● Source data:
______________________________
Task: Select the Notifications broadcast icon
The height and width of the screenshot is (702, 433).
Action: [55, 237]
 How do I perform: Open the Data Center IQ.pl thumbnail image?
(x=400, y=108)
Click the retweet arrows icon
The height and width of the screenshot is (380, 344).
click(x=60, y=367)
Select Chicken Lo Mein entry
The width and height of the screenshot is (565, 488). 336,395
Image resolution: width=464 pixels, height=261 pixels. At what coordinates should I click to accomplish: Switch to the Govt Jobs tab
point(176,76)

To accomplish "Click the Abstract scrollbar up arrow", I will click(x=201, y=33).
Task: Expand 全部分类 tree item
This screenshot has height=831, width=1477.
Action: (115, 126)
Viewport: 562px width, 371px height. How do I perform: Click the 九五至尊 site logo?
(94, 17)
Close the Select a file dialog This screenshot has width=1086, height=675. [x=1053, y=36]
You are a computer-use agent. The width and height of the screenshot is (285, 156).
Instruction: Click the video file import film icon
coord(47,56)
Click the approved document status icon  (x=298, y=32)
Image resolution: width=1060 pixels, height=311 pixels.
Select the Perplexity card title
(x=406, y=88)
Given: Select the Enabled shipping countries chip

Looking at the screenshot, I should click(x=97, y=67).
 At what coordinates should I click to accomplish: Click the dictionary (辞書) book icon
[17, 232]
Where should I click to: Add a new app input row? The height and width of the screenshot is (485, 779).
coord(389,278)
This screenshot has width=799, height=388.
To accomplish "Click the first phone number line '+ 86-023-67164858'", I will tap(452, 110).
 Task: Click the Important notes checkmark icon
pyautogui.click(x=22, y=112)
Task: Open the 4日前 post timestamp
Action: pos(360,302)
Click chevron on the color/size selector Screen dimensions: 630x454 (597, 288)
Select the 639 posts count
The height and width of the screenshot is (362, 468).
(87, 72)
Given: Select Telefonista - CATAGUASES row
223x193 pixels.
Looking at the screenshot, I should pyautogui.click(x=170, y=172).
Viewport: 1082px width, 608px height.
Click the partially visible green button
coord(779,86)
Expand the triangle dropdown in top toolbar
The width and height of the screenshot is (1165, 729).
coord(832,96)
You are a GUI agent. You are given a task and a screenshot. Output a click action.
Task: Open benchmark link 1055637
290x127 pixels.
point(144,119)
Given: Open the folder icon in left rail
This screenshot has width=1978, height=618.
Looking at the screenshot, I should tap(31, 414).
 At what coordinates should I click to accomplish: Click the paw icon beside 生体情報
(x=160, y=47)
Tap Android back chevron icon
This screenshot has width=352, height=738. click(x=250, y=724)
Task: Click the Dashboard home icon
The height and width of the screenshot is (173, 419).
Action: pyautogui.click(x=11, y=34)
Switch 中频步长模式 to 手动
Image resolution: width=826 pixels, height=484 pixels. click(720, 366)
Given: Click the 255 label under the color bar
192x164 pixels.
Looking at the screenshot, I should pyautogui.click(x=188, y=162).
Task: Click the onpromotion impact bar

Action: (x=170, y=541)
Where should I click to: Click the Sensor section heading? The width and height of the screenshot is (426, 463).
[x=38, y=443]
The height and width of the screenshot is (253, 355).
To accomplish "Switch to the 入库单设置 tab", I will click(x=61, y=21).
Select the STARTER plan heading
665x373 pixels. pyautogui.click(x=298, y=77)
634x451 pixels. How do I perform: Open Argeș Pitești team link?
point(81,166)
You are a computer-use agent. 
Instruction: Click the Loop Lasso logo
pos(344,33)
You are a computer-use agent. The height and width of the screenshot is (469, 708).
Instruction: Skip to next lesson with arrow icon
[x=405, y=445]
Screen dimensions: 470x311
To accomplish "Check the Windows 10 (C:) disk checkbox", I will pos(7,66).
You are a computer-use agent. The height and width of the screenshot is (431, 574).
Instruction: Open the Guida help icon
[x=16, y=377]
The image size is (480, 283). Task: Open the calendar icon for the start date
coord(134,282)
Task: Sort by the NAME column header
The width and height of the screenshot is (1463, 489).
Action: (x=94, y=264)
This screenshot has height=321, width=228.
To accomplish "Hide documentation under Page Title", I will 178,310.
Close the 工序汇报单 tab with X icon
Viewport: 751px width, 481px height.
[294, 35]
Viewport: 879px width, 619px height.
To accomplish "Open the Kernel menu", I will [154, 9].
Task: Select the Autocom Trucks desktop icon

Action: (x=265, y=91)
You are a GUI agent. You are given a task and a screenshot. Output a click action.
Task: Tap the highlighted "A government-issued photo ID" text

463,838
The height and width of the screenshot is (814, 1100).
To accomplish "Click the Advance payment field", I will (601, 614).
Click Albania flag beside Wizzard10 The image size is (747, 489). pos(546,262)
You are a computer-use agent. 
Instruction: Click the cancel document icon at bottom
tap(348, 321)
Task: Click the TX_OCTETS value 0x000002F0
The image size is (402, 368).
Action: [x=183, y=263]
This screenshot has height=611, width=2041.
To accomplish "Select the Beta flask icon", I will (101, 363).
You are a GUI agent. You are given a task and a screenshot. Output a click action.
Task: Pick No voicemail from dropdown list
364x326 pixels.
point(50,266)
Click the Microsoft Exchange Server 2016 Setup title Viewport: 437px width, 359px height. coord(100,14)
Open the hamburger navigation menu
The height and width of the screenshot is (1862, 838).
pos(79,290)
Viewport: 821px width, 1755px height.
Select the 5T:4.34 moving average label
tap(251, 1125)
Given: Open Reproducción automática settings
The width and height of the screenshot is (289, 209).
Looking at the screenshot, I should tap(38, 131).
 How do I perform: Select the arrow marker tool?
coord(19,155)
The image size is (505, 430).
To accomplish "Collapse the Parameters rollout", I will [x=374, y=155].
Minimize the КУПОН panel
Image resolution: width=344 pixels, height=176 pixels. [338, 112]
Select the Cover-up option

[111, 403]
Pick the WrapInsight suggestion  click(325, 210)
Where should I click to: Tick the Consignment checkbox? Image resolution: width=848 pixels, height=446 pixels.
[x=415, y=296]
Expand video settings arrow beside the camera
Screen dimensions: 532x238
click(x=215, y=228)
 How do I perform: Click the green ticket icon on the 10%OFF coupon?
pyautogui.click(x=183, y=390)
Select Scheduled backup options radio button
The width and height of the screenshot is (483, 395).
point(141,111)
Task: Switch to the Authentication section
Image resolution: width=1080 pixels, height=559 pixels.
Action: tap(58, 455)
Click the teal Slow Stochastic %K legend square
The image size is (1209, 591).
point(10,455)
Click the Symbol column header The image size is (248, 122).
______________________________
Of all the entries above, output exactly the lines between the one holding "Task: Click the TX_OCTETS value 0x000002F0" and the one holding "The image size is (505, 430).", inclusive.

Task: Click the TX_OCTETS value 0x000002F0
The image size is (402, 368).
Action: [x=183, y=263]
This screenshot has height=611, width=2041.
To accomplish "Select the Beta flask icon", I will (101, 363).
You are a GUI agent. You are given a task and a screenshot. Output a click action.
Task: Pick No voicemail from dropdown list
364x326 pixels.
point(50,266)
Click the Microsoft Exchange Server 2016 Setup title Viewport: 437px width, 359px height. coord(100,14)
Open the hamburger navigation menu
The height and width of the screenshot is (1862, 838).
pos(79,290)
Viewport: 821px width, 1755px height.
Select the 5T:4.34 moving average label
tap(251, 1125)
Given: Open Reproducción automática settings
The width and height of the screenshot is (289, 209).
Looking at the screenshot, I should tap(38, 131).
 How do I perform: Select the arrow marker tool?
coord(19,155)
The image size is (505, 430).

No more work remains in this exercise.